▶ [What you are asked to do]
Lines below starting with the line with "The width and height of the screenshot is (2162, 1249)." and going on through the line with "Task: Tick the checkbox beside Sahil Jadhav" must be output exactly; the rest of the records must be left out.

*****

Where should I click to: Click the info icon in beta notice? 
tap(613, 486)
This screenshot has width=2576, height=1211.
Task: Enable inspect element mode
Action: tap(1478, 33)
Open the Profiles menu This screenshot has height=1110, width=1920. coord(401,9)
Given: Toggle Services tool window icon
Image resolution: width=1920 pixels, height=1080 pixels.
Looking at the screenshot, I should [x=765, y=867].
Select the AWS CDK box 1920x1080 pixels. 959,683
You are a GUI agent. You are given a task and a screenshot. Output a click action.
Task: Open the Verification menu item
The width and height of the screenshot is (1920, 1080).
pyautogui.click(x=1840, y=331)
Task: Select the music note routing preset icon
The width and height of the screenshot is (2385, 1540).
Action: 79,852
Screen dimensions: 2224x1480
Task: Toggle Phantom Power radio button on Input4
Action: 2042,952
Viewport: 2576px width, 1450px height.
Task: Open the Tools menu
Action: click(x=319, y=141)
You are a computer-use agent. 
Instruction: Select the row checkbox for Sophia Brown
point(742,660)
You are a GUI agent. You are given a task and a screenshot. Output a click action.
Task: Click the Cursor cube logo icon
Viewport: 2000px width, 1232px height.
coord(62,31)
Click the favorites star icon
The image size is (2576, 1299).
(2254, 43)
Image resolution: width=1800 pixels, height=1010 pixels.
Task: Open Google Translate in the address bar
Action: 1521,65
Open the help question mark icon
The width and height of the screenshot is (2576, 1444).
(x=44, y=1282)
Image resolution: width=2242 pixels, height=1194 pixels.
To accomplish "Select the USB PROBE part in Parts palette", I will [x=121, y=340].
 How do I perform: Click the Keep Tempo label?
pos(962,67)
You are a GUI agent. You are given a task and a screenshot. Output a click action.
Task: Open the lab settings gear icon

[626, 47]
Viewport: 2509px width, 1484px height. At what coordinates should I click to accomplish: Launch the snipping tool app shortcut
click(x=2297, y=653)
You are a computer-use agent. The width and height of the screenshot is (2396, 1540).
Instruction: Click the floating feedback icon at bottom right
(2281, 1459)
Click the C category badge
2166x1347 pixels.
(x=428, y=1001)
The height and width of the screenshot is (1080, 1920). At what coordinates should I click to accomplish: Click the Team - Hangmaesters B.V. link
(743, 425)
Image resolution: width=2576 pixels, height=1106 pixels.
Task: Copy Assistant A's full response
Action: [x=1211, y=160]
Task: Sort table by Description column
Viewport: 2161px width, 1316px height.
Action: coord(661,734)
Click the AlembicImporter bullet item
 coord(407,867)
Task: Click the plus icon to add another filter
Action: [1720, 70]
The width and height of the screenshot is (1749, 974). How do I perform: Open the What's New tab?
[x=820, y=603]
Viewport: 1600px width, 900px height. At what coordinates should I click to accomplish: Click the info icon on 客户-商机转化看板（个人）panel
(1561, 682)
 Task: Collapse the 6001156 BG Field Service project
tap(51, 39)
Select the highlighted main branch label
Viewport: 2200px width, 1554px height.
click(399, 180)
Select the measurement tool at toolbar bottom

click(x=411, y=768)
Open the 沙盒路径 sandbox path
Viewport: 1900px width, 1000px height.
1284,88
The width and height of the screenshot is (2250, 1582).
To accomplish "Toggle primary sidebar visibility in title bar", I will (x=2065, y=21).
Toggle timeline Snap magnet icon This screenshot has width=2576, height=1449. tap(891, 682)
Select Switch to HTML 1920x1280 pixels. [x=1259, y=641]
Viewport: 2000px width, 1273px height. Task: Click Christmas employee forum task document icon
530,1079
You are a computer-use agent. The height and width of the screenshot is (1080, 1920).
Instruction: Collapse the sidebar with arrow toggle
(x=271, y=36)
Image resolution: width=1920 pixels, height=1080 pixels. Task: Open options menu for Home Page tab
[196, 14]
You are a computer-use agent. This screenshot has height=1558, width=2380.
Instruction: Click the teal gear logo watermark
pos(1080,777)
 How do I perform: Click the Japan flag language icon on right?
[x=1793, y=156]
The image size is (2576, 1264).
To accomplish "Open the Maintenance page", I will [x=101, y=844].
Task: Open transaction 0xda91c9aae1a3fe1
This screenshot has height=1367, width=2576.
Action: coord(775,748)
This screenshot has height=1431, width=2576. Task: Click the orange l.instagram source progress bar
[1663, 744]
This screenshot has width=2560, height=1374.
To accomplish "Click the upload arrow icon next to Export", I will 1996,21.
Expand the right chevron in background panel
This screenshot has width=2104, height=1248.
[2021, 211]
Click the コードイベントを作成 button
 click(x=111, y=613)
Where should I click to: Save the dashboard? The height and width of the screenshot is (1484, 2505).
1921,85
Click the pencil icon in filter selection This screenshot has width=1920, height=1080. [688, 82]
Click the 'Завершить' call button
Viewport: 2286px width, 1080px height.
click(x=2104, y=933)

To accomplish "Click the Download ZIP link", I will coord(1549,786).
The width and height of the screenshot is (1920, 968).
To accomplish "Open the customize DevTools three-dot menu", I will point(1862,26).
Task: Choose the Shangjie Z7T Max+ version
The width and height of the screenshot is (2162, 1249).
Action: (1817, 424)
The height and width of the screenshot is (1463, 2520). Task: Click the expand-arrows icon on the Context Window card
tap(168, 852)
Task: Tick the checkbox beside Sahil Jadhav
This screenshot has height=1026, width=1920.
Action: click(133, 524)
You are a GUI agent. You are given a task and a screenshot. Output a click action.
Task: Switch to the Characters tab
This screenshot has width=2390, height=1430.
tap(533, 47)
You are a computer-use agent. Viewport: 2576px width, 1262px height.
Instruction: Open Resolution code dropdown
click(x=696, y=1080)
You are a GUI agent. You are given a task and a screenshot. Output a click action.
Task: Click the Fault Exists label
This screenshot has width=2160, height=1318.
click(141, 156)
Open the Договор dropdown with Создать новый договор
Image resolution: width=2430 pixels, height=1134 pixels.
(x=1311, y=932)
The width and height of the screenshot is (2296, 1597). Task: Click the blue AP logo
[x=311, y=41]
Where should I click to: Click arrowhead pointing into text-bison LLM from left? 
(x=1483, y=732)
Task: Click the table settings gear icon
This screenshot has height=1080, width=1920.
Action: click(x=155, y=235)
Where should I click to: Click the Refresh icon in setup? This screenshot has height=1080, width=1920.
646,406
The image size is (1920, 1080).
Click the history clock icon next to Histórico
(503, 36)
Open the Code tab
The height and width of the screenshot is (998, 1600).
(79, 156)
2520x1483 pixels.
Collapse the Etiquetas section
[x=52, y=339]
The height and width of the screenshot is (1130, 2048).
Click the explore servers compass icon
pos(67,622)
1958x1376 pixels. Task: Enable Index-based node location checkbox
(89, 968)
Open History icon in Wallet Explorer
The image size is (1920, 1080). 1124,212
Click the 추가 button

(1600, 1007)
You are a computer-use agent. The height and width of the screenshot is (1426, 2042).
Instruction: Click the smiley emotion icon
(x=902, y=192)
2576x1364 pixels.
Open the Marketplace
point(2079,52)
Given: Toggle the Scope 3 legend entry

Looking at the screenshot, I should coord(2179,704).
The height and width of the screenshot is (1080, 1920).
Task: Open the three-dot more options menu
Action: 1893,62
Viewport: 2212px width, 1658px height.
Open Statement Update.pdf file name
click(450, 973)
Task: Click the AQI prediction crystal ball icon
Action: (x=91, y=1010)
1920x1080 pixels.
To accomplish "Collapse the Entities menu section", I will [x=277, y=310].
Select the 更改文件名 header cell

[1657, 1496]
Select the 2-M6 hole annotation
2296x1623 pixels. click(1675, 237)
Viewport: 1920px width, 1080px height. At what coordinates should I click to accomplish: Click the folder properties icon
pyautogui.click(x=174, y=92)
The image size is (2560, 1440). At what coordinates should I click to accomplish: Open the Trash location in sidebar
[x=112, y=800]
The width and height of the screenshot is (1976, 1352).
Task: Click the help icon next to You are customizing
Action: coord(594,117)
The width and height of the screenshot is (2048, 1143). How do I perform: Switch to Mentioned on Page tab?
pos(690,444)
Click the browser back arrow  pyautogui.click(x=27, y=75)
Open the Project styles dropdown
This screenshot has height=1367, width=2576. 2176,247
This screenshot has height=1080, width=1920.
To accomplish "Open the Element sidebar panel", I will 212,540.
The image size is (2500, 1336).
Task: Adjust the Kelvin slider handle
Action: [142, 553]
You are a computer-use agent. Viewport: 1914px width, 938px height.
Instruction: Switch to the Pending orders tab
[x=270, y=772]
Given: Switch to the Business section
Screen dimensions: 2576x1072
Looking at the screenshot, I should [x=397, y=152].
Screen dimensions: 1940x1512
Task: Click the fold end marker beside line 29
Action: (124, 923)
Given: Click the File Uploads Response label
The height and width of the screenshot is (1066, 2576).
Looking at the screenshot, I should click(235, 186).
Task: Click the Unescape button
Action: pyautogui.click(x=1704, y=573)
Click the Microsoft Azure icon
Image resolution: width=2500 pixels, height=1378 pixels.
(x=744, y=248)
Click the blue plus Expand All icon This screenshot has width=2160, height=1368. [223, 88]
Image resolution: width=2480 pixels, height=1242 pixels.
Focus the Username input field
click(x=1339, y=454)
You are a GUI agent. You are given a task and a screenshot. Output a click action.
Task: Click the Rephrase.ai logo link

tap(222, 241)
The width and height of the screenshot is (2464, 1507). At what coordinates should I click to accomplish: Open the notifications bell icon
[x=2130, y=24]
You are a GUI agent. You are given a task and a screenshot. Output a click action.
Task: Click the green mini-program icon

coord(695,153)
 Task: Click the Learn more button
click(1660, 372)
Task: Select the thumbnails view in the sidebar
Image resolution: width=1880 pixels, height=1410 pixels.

*****

▶ [Response to this exercise]
The width and height of the screenshot is (2162, 1249).
Action: (1817, 424)
The height and width of the screenshot is (1463, 2520). Task: Click the expand-arrows icon on the Context Window card
tap(168, 852)
Task: Tick the checkbox beside Sahil Jadhav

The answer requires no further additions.